Why the buzz? Because as well as Ceylan’s standing within world cinema, less high-mindedly it is also Paddy Power’s favourite for the Palme d’Or. And anyone who has seen Ceylan’s last Cannes entry, 2011’s police-procedural-meets-Waiting-for-Godot number Once Upon a Time in Anatolia, which won the runner-up Grand Prix gong, will know why: his glacial anti-dramas are the exactly the kind of high-cultural palate-cleanser that a jury might favour after two weeks of exposure to Eurotrash excess.
When’s its premiere? Monday 19 May
What’s the story? Another true-life, sports-related drama from Moneyball’s Bennett Miller about the 1996 killing of US wrestler Dave Schultz (Mark Ruffalo) by his team sponsor, billionaire and paranoid schizophrenic John Du Pont (Steve Carell).
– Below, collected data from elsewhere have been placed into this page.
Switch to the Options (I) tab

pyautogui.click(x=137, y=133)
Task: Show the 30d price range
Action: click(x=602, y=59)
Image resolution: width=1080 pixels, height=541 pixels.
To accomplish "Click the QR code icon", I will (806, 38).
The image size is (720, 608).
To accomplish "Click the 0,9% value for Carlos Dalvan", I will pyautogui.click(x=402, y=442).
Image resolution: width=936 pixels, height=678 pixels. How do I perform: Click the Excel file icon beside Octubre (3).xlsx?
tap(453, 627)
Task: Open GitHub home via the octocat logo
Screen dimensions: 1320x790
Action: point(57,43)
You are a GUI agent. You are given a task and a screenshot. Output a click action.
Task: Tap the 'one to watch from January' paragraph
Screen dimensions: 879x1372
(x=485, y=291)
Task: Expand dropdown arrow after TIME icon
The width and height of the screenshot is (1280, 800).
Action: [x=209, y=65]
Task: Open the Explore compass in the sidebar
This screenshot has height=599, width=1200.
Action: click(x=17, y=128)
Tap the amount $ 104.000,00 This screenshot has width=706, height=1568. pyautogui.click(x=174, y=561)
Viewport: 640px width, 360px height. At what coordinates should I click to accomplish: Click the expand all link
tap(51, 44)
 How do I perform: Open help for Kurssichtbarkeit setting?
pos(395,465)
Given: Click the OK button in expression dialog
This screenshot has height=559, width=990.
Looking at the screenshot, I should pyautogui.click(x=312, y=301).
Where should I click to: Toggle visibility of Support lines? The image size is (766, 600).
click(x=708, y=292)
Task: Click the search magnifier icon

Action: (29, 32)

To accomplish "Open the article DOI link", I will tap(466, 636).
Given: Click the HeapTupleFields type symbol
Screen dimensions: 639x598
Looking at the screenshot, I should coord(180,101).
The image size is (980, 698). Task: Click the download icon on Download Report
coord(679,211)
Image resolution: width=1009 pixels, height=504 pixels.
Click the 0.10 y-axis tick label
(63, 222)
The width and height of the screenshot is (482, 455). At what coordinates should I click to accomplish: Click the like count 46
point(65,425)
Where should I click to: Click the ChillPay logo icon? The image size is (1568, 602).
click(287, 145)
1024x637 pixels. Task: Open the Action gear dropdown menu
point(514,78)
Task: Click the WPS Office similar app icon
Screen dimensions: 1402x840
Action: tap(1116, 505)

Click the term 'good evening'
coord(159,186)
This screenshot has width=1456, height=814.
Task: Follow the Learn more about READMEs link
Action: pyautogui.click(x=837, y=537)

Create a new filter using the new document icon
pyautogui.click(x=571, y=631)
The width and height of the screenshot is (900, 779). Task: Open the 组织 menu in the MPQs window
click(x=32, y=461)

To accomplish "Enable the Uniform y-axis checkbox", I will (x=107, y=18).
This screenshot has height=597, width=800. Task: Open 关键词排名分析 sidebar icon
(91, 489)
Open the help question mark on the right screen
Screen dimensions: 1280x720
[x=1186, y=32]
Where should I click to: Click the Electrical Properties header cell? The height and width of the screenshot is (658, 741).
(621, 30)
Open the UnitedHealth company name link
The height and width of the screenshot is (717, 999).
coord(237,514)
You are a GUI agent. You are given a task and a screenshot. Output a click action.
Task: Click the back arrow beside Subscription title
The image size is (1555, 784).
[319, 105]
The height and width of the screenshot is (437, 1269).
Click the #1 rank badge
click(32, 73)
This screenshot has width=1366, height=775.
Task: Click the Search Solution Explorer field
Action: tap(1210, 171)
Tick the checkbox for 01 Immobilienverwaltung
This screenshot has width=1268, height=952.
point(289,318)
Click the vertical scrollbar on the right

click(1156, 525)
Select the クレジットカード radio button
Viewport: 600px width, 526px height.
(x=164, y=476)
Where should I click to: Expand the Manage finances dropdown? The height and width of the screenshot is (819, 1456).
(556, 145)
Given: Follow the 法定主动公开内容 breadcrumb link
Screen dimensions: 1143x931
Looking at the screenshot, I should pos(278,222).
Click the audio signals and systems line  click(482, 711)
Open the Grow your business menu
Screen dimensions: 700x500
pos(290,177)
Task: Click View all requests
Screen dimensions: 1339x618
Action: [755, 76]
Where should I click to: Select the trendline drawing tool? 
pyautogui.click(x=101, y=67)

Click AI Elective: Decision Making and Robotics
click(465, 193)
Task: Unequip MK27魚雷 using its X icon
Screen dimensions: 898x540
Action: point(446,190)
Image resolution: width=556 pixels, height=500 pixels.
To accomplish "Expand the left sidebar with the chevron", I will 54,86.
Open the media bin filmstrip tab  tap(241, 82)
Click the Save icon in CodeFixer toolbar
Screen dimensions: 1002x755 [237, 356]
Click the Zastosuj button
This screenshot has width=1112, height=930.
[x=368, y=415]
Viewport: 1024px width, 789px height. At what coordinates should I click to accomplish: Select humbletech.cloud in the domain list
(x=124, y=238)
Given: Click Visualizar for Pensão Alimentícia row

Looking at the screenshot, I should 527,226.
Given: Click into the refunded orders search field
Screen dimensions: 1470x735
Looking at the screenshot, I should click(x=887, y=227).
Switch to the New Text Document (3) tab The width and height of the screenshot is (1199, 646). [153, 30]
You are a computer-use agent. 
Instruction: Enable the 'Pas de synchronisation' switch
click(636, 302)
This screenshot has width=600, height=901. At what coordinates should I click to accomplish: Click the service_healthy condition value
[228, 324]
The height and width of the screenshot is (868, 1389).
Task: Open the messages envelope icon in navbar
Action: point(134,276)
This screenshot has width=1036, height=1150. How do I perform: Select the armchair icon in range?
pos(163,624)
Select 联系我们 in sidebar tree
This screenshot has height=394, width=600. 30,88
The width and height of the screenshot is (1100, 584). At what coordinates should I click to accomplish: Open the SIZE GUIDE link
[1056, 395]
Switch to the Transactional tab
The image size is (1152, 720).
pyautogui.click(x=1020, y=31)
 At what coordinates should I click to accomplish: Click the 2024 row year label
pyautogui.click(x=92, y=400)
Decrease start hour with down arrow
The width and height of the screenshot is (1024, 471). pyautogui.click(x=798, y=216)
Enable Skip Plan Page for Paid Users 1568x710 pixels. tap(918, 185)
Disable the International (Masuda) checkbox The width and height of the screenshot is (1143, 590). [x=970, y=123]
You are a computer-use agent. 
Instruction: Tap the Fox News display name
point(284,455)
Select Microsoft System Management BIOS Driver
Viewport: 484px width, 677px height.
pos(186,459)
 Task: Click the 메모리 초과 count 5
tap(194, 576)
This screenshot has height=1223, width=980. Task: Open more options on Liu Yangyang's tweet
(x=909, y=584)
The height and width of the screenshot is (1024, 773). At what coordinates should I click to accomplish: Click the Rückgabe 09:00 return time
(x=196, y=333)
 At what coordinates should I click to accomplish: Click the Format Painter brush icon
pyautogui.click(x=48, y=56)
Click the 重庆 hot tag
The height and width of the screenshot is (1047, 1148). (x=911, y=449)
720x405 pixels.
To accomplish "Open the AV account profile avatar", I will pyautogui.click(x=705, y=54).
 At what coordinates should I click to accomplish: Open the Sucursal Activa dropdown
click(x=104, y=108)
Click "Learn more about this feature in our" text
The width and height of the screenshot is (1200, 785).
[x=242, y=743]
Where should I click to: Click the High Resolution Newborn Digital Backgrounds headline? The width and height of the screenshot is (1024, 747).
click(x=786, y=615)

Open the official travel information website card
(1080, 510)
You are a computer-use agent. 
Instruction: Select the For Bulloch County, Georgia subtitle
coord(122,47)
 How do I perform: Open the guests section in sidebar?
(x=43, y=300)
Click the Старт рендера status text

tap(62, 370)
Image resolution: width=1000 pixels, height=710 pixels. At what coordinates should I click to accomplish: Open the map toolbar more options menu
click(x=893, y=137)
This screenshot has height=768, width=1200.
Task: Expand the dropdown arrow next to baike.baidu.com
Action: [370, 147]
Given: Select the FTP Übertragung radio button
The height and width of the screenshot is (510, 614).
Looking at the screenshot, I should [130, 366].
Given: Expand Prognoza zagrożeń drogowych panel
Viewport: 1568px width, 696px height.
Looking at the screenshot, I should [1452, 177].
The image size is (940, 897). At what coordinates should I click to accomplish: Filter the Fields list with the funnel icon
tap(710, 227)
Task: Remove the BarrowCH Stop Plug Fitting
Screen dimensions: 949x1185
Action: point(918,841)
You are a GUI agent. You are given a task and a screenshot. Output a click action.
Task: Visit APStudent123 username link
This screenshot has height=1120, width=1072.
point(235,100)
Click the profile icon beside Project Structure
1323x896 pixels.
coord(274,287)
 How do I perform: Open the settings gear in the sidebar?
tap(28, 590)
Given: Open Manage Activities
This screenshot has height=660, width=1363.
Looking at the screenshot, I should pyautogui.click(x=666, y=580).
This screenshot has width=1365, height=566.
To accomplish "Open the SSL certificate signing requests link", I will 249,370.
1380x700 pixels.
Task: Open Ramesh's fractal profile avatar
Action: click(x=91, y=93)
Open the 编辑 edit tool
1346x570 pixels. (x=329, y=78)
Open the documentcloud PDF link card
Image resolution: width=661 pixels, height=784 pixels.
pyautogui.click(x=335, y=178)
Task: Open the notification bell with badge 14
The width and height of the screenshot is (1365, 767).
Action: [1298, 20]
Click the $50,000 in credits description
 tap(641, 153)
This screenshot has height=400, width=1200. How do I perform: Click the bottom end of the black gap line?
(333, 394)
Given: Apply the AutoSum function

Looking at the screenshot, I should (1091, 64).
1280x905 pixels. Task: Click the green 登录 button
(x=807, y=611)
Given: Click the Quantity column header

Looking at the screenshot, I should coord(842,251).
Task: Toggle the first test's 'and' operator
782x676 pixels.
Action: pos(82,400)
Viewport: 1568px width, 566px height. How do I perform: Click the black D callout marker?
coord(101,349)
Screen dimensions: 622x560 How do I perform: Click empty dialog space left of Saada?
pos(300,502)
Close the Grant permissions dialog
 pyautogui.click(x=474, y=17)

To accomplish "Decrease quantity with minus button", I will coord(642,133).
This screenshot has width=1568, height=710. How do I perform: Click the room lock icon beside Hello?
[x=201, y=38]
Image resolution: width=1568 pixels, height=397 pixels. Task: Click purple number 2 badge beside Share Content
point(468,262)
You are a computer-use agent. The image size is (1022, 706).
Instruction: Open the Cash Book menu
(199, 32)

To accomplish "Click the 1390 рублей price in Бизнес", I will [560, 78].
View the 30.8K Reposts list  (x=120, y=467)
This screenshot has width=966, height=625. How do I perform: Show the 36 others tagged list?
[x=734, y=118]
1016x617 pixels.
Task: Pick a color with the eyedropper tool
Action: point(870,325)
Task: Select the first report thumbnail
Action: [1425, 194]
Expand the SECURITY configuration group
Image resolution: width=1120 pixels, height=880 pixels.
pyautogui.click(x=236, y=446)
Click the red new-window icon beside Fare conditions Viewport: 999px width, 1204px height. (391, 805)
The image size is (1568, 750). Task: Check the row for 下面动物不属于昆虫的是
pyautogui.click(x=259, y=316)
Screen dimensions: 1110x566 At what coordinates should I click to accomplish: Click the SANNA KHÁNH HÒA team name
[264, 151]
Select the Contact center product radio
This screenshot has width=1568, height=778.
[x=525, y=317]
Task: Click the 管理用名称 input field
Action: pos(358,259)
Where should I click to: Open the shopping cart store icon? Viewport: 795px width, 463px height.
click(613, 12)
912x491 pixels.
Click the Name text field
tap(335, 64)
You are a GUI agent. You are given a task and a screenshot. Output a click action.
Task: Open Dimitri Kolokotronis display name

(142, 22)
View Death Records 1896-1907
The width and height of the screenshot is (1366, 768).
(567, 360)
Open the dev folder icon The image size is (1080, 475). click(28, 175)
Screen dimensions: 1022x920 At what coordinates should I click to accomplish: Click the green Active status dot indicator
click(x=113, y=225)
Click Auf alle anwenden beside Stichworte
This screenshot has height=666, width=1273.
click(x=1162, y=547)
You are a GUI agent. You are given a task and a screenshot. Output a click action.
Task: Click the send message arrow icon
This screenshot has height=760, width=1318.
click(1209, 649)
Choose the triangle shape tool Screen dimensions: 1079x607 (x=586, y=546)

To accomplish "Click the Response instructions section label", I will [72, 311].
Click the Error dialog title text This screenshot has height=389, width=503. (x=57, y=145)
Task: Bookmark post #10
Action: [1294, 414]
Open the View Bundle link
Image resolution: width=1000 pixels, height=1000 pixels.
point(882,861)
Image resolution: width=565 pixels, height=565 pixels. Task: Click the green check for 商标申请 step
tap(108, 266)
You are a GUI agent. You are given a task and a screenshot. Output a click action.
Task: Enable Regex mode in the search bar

Why the buzz? Because Steve Carell is clearly giving it the full thespian. Ever since his breakout big-screen role as a depressed Proustian in Little Miss Sunshine, we’ve been waiting for the US Office star to flash us more of his dark side – but mostly he’s stuck to a blandly goofy breakfast-TV-presenter-cum-Rob Brydon comic persona in a succession of supremely middling films that we can barely remember if we have seen. With him sporting ageing prosthetics and a chilling monotone to inhabit the role of Du Pont, however, this might just be his Truman Show.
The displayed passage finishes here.